The real Bevan was yinned, gone completely. Jade won’t be back for a while; she’s in the tenth level of Hell now.

I rested my head in my hands again. ‘Oh no, that’s awful. What am I going to say to his parents?’

‘Worry about that when you get there. Right now,’ Cheung opened a folder and pulled out some forms, ‘I need you to give me a statement. So why weren’t you on the boat?’

Repeat after me
, the stone said:
I was at the Immigration Department…

‘I was at the Immigration Department,’ I began, and followed its coaching for the next forty minutes.

Finally, after he’d grilled me on my movements four times, Cheung closed the folder. ‘I’m sorry to have to put you through this, Miss Donahoe,’ he said, and smiled. Smiling made him seem much more human and approachable, and I relaxed slightly. ‘I think I’ve been mistaken. You obviously do care for Miss Chen and you’re doing your best to look after her. I will have to
pursue this further when the boat is raised, but in the meantime please go visit her in the hospital. If there’s anything else I need, I’ll be in touch.’ He rose and held out his hand; I rose too and shook it. ‘I wish you good luck in talking to Miss Chen,’ he went on. ‘She will probably need counselling after this.’
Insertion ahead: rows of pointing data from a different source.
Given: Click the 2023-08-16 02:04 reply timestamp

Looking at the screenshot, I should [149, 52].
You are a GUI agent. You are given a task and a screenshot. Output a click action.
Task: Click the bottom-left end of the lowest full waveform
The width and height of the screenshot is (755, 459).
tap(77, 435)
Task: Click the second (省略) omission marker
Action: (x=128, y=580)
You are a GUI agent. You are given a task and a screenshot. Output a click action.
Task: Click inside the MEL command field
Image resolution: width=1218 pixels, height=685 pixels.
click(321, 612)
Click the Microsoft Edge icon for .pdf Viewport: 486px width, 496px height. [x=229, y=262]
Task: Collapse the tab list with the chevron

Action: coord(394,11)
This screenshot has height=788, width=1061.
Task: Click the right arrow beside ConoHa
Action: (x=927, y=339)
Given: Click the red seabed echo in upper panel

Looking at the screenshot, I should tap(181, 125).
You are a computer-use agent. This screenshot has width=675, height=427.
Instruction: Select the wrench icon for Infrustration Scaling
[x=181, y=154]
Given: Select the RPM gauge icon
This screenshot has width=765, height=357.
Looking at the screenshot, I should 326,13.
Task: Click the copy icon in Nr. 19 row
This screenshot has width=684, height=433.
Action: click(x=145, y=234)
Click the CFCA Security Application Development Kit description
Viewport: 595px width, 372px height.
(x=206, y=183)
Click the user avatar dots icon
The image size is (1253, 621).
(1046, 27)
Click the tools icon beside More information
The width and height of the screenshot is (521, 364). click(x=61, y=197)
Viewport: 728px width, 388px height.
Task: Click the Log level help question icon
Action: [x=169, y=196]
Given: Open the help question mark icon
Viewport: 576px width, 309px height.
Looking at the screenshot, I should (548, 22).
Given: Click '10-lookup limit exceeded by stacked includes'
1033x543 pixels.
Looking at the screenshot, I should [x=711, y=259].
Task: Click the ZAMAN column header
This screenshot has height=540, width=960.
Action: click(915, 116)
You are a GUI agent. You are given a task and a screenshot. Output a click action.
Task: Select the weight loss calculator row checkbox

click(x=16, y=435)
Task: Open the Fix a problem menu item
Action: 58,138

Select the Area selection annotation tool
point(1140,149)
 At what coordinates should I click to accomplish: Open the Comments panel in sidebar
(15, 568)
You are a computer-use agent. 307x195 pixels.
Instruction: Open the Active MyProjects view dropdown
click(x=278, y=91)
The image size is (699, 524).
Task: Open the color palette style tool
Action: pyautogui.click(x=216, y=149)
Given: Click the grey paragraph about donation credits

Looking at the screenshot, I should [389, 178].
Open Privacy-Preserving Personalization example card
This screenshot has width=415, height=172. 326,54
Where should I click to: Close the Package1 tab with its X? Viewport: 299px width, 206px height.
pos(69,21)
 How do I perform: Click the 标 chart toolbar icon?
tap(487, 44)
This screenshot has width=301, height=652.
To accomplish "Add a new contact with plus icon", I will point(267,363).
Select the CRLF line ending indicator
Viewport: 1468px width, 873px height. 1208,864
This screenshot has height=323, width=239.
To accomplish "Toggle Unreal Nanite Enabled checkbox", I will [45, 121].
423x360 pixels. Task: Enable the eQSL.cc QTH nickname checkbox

‘I’ll arrange it. I just want her to recover and be happy again,’ I said with feeling. I nodded to him. ‘Thanks so much for being understanding, Lieutenant. I hope you see that I really do care for Simone very much.’

‘Oh, I do,’ he said, and opened the door for me. ‘This way.’

Is he lying as much as I think he’s lying?
I asked the stone.

Twenty-four-carat lies. He’s after you; he’s convinced you and Leo have been picking them off for their money, Leo being the brains and you the muscle. Watch your face!

I carefully controlled my expression. Leo the brains and me the muscle. Yeah, right.

Oh, well done, Emma!
the stone said, even more sarcastic now.
Way to go, he didn’t miss that triumphant smirk!

Geez. And I was doing so well.

Emma, do me a favour, dear, get that demon essence cleared out of your system so you can go live on the Celestial Plane…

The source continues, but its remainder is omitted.